The records:
=== Section Start ===
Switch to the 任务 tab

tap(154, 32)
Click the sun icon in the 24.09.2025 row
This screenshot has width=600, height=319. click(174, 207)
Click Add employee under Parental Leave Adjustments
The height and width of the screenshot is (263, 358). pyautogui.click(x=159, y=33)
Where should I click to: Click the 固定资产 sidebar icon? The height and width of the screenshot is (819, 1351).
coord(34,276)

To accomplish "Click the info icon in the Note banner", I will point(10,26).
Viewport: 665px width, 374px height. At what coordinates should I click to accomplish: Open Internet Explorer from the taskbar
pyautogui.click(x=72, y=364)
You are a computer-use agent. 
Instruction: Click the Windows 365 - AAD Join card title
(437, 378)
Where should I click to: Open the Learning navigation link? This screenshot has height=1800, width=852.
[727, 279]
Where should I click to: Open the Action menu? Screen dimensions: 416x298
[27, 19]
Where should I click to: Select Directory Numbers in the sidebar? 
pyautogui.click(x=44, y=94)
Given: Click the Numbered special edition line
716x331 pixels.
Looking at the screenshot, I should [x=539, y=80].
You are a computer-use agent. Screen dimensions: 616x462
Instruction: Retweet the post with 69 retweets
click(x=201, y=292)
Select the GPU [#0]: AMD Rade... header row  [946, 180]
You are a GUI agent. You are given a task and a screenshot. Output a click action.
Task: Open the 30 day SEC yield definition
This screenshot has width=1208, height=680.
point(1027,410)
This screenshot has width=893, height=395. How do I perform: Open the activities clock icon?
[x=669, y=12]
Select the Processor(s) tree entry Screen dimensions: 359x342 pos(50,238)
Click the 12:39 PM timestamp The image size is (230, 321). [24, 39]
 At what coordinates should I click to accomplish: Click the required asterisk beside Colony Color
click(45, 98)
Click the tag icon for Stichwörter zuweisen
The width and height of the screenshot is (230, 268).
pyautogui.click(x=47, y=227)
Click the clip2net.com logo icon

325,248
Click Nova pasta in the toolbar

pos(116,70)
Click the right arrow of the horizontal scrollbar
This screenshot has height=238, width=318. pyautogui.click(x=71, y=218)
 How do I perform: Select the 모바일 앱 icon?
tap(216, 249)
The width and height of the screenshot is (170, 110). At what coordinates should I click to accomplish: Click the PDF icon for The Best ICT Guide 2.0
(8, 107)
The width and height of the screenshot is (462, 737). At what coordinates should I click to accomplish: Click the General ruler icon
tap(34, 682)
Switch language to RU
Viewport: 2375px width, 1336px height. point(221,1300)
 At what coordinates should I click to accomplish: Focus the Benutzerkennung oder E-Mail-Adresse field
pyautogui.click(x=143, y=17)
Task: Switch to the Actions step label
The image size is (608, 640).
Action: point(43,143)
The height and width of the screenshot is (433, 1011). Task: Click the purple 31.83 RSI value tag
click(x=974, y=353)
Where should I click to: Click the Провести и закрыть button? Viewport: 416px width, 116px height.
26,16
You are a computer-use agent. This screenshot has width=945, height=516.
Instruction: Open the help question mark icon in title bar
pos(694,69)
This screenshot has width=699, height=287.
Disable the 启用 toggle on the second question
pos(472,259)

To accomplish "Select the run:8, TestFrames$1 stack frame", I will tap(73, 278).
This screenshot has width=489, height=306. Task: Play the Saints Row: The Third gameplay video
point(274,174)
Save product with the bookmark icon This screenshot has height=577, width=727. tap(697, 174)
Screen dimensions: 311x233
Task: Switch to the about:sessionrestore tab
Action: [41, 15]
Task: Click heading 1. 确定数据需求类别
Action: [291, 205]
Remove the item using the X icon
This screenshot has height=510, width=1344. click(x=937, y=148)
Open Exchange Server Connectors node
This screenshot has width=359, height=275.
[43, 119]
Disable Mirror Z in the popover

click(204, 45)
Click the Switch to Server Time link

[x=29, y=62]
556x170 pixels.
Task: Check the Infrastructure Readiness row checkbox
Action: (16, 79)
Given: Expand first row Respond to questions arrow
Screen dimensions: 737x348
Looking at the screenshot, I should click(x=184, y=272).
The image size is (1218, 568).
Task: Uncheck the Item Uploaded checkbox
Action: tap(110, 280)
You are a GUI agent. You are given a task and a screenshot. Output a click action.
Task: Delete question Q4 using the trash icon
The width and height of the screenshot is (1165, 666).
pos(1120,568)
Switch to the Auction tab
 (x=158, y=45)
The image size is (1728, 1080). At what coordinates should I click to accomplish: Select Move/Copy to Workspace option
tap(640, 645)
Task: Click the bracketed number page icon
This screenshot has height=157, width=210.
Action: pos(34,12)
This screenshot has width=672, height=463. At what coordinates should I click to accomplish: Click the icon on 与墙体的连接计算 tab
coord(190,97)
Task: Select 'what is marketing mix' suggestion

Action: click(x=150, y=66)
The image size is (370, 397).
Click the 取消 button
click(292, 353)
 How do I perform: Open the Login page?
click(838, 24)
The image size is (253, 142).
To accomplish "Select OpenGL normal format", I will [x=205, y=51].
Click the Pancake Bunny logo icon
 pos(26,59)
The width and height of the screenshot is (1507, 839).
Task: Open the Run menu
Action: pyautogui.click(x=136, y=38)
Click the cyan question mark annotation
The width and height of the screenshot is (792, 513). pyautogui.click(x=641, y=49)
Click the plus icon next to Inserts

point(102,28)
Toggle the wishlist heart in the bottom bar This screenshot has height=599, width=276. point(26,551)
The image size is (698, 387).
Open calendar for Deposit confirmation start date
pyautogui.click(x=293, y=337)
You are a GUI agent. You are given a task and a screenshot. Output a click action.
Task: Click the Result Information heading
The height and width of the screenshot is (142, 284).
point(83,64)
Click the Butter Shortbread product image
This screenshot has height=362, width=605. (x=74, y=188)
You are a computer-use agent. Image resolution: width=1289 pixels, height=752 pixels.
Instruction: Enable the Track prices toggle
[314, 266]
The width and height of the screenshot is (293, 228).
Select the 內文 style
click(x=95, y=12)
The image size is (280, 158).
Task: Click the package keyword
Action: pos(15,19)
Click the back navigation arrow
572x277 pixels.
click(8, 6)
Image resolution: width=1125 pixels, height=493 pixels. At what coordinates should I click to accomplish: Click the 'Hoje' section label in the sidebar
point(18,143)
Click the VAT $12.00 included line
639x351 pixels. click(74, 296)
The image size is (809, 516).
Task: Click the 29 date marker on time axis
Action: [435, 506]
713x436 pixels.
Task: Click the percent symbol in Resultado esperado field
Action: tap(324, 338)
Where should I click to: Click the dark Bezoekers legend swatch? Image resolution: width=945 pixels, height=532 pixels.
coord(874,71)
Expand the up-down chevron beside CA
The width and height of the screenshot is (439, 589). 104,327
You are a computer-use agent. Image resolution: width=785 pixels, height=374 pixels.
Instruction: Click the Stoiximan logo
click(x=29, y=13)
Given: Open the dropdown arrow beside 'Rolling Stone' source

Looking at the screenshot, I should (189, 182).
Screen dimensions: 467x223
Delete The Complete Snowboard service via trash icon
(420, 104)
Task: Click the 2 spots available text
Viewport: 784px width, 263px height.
=== Section End ===
Exercise aim: Report all lines of the data that include the word "will".

Written solution:
To accomplish "Click the info icon in the Note banner", I will point(10,26).
To accomplish "Select the run:8, TestFrames$1 stack frame", I will tap(73, 278).
To accomplish "Select OpenGL normal format", I will [x=205, y=51].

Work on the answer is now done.